> _Activity_:
Your response should be a copy of each line in the listing below that includes the word "chevron".

Start of Provided records

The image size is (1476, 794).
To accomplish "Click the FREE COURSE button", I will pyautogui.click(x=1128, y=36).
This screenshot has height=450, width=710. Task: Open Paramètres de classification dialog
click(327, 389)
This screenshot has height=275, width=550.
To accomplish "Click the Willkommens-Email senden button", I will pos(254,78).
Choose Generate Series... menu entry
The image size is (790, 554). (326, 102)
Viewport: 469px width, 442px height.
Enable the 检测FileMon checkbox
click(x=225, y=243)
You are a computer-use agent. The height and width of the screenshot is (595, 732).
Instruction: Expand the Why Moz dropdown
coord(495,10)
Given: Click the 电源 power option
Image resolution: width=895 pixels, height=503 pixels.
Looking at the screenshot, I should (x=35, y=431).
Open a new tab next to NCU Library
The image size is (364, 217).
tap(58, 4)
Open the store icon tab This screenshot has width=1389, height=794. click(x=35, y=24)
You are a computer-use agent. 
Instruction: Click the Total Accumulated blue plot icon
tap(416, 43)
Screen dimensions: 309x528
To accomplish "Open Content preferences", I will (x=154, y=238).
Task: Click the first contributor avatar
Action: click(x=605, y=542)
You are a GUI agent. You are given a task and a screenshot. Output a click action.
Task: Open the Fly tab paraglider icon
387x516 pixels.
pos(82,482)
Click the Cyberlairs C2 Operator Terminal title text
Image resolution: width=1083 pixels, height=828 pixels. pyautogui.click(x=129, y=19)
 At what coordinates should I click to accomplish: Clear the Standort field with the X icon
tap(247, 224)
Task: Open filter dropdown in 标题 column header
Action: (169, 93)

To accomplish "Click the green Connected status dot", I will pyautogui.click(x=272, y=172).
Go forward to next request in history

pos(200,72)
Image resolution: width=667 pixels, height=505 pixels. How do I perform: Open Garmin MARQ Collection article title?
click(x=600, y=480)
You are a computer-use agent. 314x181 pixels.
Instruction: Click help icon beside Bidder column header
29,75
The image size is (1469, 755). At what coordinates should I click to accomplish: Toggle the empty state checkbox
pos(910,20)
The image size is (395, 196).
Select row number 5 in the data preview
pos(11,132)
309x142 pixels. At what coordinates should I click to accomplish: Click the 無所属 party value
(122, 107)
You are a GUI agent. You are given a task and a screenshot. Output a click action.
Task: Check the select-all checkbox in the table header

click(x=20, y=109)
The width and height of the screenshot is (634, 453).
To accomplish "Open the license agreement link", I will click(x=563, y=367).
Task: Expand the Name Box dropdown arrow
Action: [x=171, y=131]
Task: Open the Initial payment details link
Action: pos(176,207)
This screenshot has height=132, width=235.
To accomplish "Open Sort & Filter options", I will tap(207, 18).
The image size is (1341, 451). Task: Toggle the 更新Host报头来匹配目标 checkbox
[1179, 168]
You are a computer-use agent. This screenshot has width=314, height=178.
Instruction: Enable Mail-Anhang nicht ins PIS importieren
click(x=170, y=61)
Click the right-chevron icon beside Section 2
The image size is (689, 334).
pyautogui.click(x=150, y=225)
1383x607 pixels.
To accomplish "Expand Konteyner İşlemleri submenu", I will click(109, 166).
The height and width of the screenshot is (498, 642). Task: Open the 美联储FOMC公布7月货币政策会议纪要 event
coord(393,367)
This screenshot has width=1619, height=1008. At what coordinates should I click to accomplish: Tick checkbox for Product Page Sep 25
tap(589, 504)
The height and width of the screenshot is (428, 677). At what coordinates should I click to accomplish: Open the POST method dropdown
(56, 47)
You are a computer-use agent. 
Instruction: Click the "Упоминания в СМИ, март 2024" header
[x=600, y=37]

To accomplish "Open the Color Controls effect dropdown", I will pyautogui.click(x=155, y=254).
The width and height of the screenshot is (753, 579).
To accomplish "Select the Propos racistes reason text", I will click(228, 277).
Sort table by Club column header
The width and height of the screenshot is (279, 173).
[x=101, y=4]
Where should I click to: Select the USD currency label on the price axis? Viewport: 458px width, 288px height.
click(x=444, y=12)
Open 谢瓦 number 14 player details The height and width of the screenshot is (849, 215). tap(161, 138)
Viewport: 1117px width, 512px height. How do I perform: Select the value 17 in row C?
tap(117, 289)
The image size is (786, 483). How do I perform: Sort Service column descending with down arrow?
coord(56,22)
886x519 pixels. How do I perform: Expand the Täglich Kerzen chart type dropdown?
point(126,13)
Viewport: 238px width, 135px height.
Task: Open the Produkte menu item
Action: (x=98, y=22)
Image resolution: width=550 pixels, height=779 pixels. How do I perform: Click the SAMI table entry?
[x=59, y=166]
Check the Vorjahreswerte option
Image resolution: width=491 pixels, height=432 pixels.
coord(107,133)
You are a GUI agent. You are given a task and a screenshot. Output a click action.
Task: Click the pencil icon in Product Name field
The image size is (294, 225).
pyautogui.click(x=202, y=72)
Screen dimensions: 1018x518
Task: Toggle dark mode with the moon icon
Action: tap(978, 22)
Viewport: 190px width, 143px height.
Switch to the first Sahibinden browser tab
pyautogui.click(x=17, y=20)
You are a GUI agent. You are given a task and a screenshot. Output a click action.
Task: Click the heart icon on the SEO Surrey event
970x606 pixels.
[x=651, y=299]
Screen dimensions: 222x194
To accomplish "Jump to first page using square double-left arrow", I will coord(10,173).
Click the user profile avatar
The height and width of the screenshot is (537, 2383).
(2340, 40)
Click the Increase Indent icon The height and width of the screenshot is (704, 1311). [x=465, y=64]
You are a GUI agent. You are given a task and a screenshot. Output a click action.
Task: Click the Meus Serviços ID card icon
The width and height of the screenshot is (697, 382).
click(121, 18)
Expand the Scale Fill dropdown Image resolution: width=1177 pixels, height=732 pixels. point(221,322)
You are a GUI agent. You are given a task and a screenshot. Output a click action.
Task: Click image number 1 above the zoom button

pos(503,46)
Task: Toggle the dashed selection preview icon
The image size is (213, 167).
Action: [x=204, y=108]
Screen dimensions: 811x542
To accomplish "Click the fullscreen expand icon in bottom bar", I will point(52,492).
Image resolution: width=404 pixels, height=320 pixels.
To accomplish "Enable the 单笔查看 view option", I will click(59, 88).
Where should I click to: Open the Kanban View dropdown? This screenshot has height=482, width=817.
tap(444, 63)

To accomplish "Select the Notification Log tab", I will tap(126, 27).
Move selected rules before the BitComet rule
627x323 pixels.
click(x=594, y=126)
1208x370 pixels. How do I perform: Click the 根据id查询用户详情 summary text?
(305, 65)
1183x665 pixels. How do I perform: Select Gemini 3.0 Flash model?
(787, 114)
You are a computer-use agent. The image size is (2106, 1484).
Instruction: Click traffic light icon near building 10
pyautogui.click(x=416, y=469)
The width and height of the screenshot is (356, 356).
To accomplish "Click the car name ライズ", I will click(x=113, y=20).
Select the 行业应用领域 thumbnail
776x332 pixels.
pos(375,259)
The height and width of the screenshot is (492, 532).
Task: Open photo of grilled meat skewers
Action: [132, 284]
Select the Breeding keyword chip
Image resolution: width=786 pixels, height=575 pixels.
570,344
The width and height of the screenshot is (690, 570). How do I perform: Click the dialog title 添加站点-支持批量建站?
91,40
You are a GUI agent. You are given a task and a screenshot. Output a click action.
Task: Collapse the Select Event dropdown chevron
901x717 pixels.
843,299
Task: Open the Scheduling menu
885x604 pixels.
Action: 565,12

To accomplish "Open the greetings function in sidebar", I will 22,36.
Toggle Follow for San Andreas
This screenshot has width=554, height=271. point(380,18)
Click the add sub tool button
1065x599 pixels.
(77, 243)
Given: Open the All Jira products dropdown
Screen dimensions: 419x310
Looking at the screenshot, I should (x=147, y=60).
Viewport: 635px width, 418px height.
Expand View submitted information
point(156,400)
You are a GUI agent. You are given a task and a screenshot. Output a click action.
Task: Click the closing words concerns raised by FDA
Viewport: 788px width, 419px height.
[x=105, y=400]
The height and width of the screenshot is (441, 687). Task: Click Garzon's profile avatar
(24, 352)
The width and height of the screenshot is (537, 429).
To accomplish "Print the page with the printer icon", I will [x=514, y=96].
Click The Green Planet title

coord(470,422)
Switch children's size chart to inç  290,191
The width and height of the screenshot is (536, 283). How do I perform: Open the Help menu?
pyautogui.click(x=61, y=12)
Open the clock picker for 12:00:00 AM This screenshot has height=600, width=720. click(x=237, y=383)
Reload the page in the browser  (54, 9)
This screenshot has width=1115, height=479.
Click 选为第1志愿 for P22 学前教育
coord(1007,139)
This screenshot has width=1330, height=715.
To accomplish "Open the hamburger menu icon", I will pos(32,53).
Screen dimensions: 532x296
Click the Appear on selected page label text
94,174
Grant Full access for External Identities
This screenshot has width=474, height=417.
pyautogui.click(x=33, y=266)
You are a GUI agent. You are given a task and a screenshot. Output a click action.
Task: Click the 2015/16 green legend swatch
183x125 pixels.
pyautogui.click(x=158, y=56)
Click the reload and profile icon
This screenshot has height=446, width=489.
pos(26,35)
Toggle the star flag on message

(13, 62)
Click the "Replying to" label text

End of Provided records

> _Solution to the problem_:
Click the right-chevron icon beside Section 2
Task: Collapse the Select Event dropdown chevron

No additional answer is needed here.